Suppose that the function $$f$$ has domain all real numbers. Determine whether each function can be classified as even or odd. Explain. (a) $$g(x)=\frac{f(x)+f(-x)}{2}$$(b) $$h(x)=\frac{f(x)-f(-x)}{2}$$

Answer

**step1** Understanding the definitions of even and odd functions

A function is defined as even if, for every input, evaluating the function at the negative of that input gives the same result as evaluating the function at the original input. Mathematically, a function F is even if $$F(-x) = F(x)$$ for all valid inputs x.

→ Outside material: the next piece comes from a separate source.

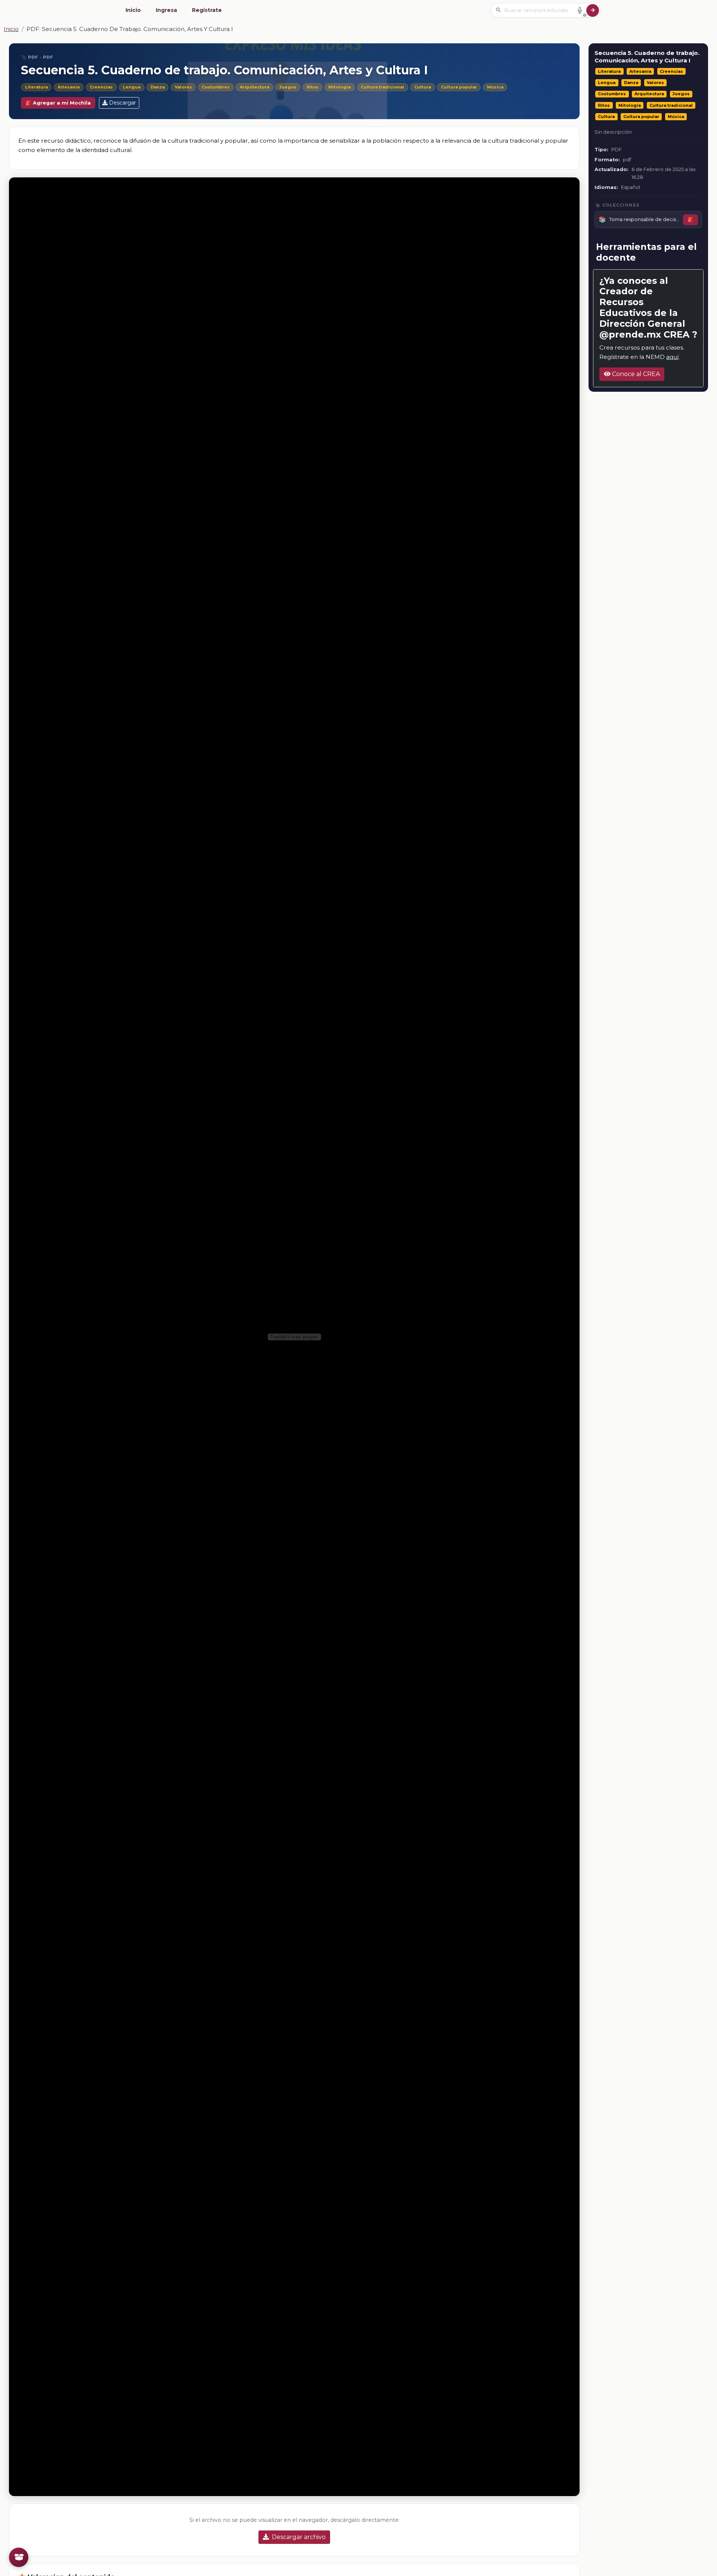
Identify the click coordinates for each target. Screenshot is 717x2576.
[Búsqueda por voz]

**step2** Understanding the definitions of even and odd functions - continued

A function is defined as odd if, for every input, evaluating the function at the negative of that input gives the negative of the result of evaluating the function at the original input. Mathematically, a function F is odd if $$F(-x) = -F(x)$$ for all valid inputs x.

Question1.step3 (Analyzing function g(x))

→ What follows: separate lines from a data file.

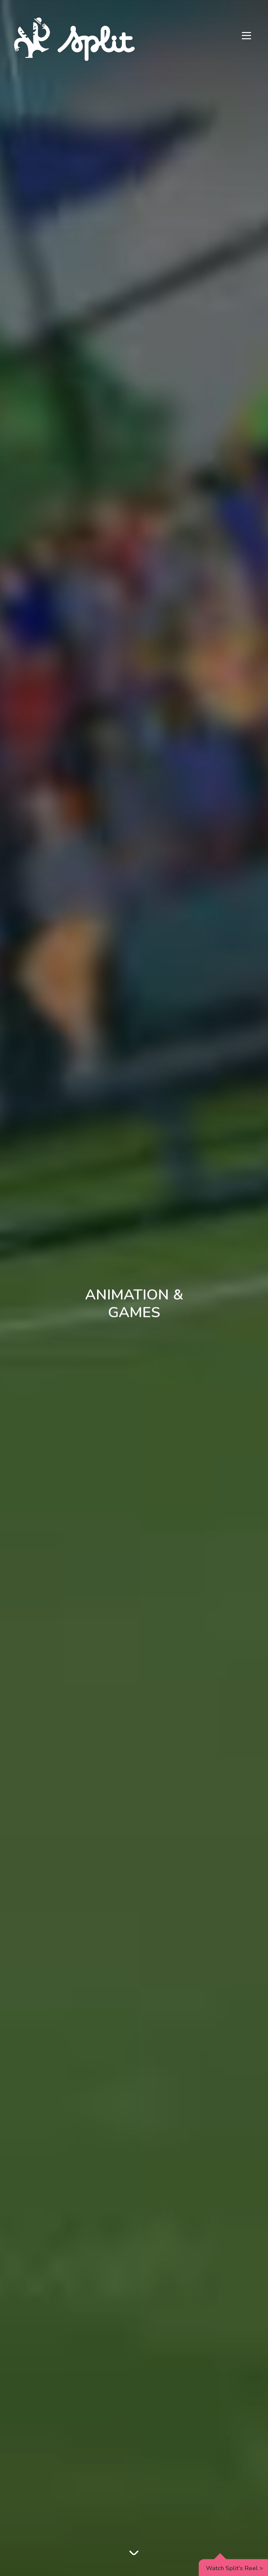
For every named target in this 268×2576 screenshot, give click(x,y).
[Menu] (246, 36)
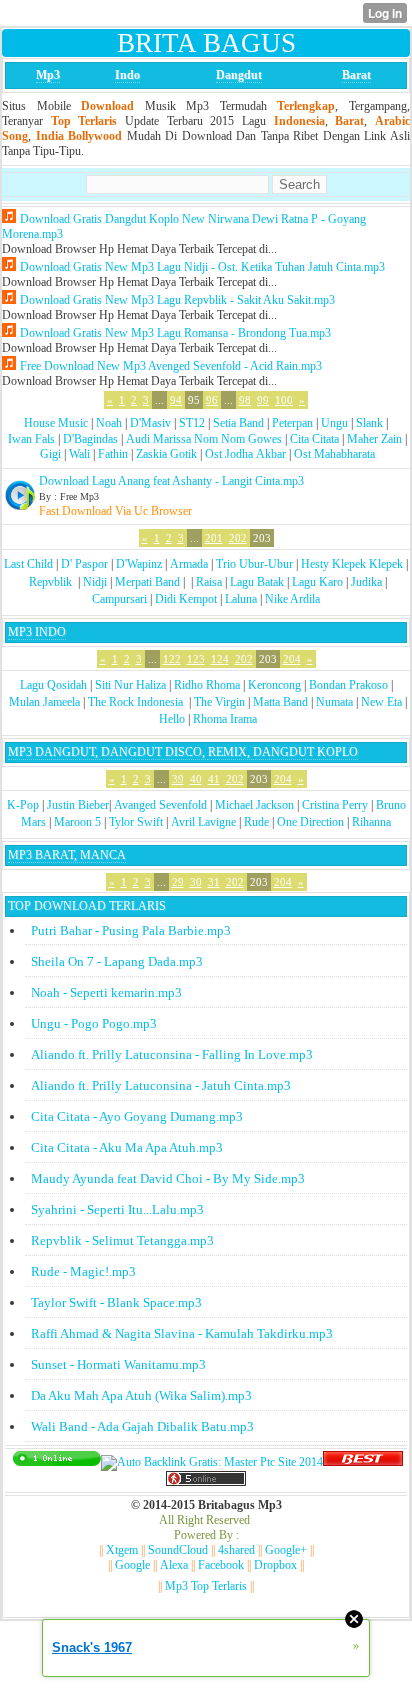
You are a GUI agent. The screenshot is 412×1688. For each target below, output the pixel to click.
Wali (79, 454)
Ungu (334, 423)
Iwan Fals (31, 439)
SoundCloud (178, 1550)
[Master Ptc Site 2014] (212, 1462)
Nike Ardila (292, 599)
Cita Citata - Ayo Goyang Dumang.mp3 (137, 1116)
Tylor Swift (136, 822)
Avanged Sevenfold (160, 805)
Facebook (221, 1565)
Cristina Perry (335, 805)
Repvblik (50, 582)
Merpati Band (147, 582)
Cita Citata (314, 439)
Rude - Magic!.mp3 (83, 1271)
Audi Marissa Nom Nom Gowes (204, 439)
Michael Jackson (254, 805)
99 (263, 400)
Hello (172, 719)
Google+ (286, 1550)
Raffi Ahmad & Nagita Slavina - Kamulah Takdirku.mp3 (182, 1333)
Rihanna (371, 822)
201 (214, 538)
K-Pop (23, 805)
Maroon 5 (77, 822)
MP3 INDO (37, 632)
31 (214, 882)
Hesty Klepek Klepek (352, 564)
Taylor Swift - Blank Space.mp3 (116, 1302)
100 (284, 400)
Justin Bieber (78, 805)
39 (178, 779)
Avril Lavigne (203, 822)
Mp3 (48, 75)
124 (220, 659)
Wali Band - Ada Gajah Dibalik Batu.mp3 (142, 1426)
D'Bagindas (90, 439)
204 (292, 659)
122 (172, 659)
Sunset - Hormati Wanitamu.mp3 (118, 1364)
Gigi (50, 454)
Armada (189, 564)
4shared (236, 1550)
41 (214, 779)
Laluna (241, 599)
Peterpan (292, 423)
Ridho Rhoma (207, 685)
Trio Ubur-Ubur (254, 564)
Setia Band (238, 423)
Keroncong (274, 685)
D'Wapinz (139, 564)
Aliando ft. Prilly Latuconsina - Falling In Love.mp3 (172, 1054)
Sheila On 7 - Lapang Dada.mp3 (117, 961)
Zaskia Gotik (166, 454)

We are given the function $$g(x)=\frac{f(x)+f(-x)}{2}$$. To determine if $$g(x)$$ is an even or odd function, we must evaluate $$g(-x)$$ and compare it to $$g(x)$$.

Question1.step4 (Evaluating g(-x))

We substitute $$-x$$ for $$x$$ in the expression for $$g(x)$$:
$$g(-x) = \frac{f(-x)+f(-(-x))}{2}$$
Simplifying the term $$-(-x)$$ gives $$x$$:
$$g(-x) = \frac{f(-x)+f(x)}{2}$$

Question1.step5 (Comparing g(-x) with g(x))

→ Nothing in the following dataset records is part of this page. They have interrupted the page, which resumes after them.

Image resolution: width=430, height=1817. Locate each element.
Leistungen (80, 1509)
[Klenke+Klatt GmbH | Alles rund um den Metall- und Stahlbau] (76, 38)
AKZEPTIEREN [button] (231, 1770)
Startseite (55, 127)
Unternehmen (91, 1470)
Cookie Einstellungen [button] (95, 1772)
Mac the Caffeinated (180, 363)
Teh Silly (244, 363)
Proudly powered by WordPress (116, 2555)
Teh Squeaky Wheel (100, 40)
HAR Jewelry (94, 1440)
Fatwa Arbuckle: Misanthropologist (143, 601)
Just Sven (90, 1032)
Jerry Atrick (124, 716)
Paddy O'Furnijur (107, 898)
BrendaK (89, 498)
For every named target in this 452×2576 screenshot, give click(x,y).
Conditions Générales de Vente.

We observe that the expression for $$g(-x)$$, which is $$\frac{f(-x)+f(x)}{2}$$, is the same as the expression for $$g(x)$$, which is $$\frac{f(x)+f(-x)}{2}$$. This is because the order of addition does not change the sum (e.g., $$A+B = B+A$$).
Therefore, $$g(-x) = g(x)$$.

Question1.step6 (Classifying g(x))

Since $$g(-x) = g(x)$$, by the definition of an even function, $$g(x)$$ is an even function.

Question2.step1 (Analyzing function h(x))

Now we consider the function $$h(x)=\frac{f(x)-f(-x)}{2}$$. To determine if $$h(x)$$ is an even or odd function, we must evaluate $$h(-x)$$ and compare it to $$h(x)$$.

Question2.step2 (Evaluating h(-x))

We substitute $$-x$$ for $$x$$ in the expression for $$h(x)$$:
$$h(-x) = \frac{f(-x)-f(-(-x))}{2}$$
Simplifying the term $$-(-x)$$ gives $$x$$:
$$h(-x) = \frac{f(-x)-f(x)}{2}$$

Question2.step3 (Comparing h(-x) with h(x))

We observe the expression for $$h(-x)$$, which is $$\frac{f(-x)-f(x)}{2}$$.
To compare it with $$h(x) = \frac{f(x)-f(-x)}{2}$$, we can factor out $$-1$$ from the numerator of $$h(-x)$$:
$$h(-x) = \frac{-(f(x)-f(-x))}{2}$$
This can be rewritten as:
$$h(-x) = -\left(\frac{f(x)-f(-x)}{2}\right)$$
We know that $$h(x) = \frac{f(x)-f(-x)}{2}$$.
Therefore, $$h(-x) = -h(x)$$.

Question2.step4 (Classifying h(x))

Since $$h(-x) = -h(x)$$, by the definition of an odd function, $$h(x)$$ is an odd function.